AAPG Special Volumes

Abstract


Pub. Id: A156 (1989)

First Page: 305

Last Page: 322

Book Title: M 46: Extensional Tectonics and Stratigraphy of the North Atlantic Margins

Article/Chapter: Simple-Shear and Pure-Shear Models of Extensional Sedimentary Basin Formation: Application to the Jeanne d'Arc Basin, Grand Banks of Newfoundland: Chapter 20: North American Margins

Subject Group: Structure, Tectonics, Paleostructure

Spec. Pub. Type: Memoir

Pub. Year: 1989

Author(s): N. J. Kusznir, S. S. Egan

Abstract:

Deep seismic-reflection data show the fundamental importance of major basement faults in controlling continental lithosphere extension and in forming major extensional sedimentary basins. These major basement faults extend down into the lower crust, where faulting gives way to distributed plastic deformation. A mathematical model has been constructed of the geometric, thermal, and flexural isostatic response of the lithosphere to extension by faulting (simple shear) in the upper crust and to plastic distributed deformation (pure shear) in the lower crust and mantle. This coupled simple-shear/pure-shear model of lithosphere deformation has been used to predict extensional sedimentary basin geometry, subsidence history, and crustal structure. Basin geometry and subsiden e history are controlled by fault geometry, the amount of fault extension, the depth of transition from simple- to pure-shear (detachment depth), the relative lateral position of the pure shear and the simple shear, and the flexural rigidity of the lithosphere during synrift and postrift stages of basin formation. Lithosphere extension on both listric and planar faults is considered.

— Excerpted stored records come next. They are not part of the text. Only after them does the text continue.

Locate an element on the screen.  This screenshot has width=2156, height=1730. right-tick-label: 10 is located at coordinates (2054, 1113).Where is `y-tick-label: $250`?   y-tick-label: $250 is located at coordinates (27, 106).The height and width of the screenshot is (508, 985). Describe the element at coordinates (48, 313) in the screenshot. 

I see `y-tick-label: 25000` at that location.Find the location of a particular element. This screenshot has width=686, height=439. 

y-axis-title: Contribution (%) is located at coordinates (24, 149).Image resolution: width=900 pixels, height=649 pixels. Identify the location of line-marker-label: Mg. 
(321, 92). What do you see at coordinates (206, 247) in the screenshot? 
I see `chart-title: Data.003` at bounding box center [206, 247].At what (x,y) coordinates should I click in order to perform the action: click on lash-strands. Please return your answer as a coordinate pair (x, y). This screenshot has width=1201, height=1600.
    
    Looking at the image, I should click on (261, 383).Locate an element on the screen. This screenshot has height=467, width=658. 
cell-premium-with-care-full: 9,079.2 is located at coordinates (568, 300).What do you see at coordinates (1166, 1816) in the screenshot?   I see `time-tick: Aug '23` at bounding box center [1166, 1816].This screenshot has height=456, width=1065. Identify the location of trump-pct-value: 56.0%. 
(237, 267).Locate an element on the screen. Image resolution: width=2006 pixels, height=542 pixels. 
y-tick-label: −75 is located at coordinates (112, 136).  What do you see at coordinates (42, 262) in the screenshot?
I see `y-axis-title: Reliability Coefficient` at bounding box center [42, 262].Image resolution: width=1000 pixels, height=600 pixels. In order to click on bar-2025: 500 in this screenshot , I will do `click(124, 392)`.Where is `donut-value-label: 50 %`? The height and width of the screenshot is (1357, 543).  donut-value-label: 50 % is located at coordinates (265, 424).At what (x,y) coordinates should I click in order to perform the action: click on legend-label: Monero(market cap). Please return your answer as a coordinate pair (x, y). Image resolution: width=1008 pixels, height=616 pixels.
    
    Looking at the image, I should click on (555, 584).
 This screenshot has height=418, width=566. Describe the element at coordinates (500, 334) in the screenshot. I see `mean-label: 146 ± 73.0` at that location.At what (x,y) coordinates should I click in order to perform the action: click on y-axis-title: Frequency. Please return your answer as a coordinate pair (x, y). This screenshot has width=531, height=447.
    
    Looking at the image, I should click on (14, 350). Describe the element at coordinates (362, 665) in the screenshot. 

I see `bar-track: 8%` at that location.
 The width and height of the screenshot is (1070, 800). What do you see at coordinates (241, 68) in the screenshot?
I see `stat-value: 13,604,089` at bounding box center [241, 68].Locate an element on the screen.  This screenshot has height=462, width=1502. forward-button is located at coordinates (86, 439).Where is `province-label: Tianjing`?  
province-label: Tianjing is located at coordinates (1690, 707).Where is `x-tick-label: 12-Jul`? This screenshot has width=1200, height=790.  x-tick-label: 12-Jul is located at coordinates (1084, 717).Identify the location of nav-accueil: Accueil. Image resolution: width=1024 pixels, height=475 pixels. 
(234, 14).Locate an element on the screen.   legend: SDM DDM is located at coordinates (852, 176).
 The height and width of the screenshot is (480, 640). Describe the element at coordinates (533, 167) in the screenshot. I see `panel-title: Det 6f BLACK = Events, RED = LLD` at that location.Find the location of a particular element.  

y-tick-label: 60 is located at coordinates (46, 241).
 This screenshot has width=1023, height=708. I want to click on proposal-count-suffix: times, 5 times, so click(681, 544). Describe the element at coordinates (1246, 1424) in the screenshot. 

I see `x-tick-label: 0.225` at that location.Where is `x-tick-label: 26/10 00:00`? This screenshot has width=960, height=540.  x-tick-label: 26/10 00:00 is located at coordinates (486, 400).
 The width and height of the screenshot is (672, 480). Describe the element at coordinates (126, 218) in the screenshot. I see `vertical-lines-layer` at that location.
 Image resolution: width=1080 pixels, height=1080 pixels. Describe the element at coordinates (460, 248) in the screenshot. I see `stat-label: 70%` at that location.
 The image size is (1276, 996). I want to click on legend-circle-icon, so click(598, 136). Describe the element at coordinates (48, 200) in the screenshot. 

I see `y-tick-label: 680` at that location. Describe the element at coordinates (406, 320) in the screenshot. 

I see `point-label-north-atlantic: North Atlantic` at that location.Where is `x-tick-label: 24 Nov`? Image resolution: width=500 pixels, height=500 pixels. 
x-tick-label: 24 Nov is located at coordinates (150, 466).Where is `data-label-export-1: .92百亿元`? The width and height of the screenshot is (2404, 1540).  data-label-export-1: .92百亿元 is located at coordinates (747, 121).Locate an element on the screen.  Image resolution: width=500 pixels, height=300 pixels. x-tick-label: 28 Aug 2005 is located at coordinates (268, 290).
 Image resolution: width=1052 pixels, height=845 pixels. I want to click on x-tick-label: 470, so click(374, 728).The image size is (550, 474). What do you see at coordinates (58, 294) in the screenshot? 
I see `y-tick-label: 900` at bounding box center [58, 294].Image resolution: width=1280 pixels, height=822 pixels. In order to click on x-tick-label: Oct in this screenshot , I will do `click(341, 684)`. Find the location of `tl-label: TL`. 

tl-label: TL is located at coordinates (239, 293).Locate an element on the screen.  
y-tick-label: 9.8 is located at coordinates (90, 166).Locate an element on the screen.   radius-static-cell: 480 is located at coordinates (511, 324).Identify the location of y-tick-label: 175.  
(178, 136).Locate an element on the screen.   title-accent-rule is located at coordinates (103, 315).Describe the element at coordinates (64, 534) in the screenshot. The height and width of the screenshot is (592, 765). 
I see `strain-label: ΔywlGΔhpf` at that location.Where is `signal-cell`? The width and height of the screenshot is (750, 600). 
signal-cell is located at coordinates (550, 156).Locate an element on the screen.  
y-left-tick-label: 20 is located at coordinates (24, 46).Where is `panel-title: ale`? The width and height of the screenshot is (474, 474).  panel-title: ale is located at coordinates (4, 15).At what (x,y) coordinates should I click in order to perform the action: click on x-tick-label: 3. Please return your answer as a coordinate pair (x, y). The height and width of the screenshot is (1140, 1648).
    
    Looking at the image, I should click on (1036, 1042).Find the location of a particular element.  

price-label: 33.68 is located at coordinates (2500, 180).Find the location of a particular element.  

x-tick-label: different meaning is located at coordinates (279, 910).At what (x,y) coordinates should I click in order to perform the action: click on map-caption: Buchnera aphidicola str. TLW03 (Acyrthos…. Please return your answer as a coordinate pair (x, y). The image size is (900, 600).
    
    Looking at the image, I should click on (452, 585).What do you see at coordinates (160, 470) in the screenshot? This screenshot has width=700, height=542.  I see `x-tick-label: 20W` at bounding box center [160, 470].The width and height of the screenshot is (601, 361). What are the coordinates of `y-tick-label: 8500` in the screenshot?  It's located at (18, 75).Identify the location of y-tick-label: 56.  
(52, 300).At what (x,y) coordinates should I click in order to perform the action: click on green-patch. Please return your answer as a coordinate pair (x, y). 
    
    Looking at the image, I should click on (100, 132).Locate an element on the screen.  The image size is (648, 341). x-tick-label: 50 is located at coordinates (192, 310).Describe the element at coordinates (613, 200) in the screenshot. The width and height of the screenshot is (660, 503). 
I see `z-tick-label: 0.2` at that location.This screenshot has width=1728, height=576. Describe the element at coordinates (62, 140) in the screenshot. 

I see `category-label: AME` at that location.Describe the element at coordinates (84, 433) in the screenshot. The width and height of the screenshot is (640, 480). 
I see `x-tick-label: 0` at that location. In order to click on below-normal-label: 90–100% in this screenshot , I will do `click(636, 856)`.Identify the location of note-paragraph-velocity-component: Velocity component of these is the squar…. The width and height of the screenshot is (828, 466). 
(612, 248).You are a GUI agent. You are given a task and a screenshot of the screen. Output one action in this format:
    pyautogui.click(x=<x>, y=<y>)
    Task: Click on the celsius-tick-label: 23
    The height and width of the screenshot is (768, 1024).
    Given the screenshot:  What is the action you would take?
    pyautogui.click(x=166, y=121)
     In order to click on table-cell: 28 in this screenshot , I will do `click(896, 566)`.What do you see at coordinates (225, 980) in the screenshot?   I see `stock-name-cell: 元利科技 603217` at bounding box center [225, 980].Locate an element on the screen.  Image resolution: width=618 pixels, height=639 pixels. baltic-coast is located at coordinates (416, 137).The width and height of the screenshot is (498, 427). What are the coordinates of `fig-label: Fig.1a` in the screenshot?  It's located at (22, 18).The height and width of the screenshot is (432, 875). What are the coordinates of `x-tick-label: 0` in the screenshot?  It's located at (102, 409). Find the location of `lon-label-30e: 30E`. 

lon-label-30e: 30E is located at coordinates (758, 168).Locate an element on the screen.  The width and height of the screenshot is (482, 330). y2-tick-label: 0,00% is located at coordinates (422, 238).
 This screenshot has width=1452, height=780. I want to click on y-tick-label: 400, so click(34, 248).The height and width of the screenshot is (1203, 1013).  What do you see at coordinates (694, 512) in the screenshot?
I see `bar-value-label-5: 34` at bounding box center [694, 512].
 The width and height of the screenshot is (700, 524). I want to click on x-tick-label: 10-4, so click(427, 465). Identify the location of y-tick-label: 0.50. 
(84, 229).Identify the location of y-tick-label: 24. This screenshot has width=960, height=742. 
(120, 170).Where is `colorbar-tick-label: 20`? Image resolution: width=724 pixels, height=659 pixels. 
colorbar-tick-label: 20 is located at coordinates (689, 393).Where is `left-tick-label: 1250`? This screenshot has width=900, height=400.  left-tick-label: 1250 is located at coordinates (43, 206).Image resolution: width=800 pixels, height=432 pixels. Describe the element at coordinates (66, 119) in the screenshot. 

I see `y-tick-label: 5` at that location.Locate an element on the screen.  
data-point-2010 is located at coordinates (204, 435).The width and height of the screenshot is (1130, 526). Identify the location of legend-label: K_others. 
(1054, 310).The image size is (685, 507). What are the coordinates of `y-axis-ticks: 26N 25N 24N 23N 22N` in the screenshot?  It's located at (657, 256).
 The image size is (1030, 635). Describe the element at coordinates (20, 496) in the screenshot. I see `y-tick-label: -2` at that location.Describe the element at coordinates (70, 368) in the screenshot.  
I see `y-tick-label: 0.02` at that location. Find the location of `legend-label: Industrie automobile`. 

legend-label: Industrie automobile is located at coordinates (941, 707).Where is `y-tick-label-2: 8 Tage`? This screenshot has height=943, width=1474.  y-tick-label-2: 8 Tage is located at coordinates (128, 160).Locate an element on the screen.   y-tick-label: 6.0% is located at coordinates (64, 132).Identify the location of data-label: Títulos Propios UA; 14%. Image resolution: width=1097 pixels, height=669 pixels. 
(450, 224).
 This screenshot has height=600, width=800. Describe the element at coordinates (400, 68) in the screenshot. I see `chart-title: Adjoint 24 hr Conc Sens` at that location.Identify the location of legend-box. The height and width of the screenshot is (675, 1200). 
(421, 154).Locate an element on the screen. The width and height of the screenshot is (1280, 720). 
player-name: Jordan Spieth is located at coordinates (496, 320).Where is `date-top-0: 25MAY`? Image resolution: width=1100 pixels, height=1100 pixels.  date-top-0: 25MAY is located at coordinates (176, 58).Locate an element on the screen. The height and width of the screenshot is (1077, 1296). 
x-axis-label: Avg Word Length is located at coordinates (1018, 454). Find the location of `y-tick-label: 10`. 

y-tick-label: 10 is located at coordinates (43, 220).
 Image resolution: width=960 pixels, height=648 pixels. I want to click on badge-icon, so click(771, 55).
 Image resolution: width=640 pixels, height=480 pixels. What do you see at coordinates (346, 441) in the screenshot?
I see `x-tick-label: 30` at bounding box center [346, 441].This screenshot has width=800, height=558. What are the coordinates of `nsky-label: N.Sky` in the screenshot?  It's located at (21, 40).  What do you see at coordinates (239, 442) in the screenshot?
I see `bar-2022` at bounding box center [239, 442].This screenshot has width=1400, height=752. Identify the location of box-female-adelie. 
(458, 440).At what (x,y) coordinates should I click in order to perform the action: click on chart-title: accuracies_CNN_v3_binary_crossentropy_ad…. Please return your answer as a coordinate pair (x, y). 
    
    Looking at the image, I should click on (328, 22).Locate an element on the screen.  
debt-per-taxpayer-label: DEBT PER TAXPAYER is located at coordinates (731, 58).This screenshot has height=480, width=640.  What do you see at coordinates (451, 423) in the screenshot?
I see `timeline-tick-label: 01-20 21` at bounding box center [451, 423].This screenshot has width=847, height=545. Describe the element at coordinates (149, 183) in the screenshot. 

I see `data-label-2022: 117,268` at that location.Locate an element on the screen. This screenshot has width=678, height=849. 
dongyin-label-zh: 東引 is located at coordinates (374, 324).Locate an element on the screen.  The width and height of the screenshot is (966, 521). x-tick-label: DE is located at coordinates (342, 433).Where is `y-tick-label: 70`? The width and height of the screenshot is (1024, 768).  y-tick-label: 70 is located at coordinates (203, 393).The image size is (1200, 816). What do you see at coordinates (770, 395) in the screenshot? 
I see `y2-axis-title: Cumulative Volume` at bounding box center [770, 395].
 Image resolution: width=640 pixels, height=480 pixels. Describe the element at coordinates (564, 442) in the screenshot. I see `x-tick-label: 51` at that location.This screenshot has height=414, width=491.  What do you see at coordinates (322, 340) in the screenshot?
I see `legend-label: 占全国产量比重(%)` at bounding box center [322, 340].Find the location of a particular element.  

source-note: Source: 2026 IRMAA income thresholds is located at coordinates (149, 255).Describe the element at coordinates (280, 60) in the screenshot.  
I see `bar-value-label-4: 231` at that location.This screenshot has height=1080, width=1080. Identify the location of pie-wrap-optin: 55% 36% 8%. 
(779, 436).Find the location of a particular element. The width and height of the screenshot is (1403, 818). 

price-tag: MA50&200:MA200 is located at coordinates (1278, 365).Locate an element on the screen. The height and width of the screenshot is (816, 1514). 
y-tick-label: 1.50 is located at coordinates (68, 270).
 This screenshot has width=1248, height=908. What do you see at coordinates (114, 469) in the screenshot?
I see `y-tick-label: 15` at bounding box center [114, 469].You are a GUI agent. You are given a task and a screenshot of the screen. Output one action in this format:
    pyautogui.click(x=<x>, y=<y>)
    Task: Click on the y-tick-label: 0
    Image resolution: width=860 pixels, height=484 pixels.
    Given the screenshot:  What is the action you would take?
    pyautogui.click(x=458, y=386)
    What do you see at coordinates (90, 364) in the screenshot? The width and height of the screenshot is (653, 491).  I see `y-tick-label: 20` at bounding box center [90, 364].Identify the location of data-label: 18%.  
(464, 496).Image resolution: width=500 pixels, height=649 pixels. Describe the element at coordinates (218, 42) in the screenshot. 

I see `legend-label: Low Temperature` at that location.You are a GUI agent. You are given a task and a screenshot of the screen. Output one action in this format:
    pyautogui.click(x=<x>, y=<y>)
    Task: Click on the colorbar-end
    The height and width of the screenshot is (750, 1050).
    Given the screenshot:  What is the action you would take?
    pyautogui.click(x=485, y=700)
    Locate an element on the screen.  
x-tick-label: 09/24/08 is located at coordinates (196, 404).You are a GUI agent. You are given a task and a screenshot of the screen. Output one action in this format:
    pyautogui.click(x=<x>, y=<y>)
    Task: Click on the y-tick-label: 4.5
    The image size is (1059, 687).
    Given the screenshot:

The fundamental building block of extensional sedimentary basin formation is a localized rift basin in the hanging wall of a major basement fault overlain by a broader and thinner postrift thermal subsidence basin. Major extensional basins created by extension on several major basement faults are formed by the superposition of several of these fundamental building blocks.

The mathematical model of extensional sedimentary basin formation has been applied to the origin of the Jeanne d'Arc basin, Grand Banks, offshore eastern Canada. The Jeanne d'Arc basin formed by rifting that began in the Triassic and continued through into the Early Cretaceous. The mathematical model predicts the observed thicknesses of synrift and postrift sequences within the Jeanne d'Arc basin and indicates that only a few hundred meters at most of synrift and postrift sediments were lost through the Aptian "breakup" unconformity. The erosion of footwall uplift leading to regional uplift through the flexural response of the lithosphere provides a possible mechanism for the generation of this unconformity.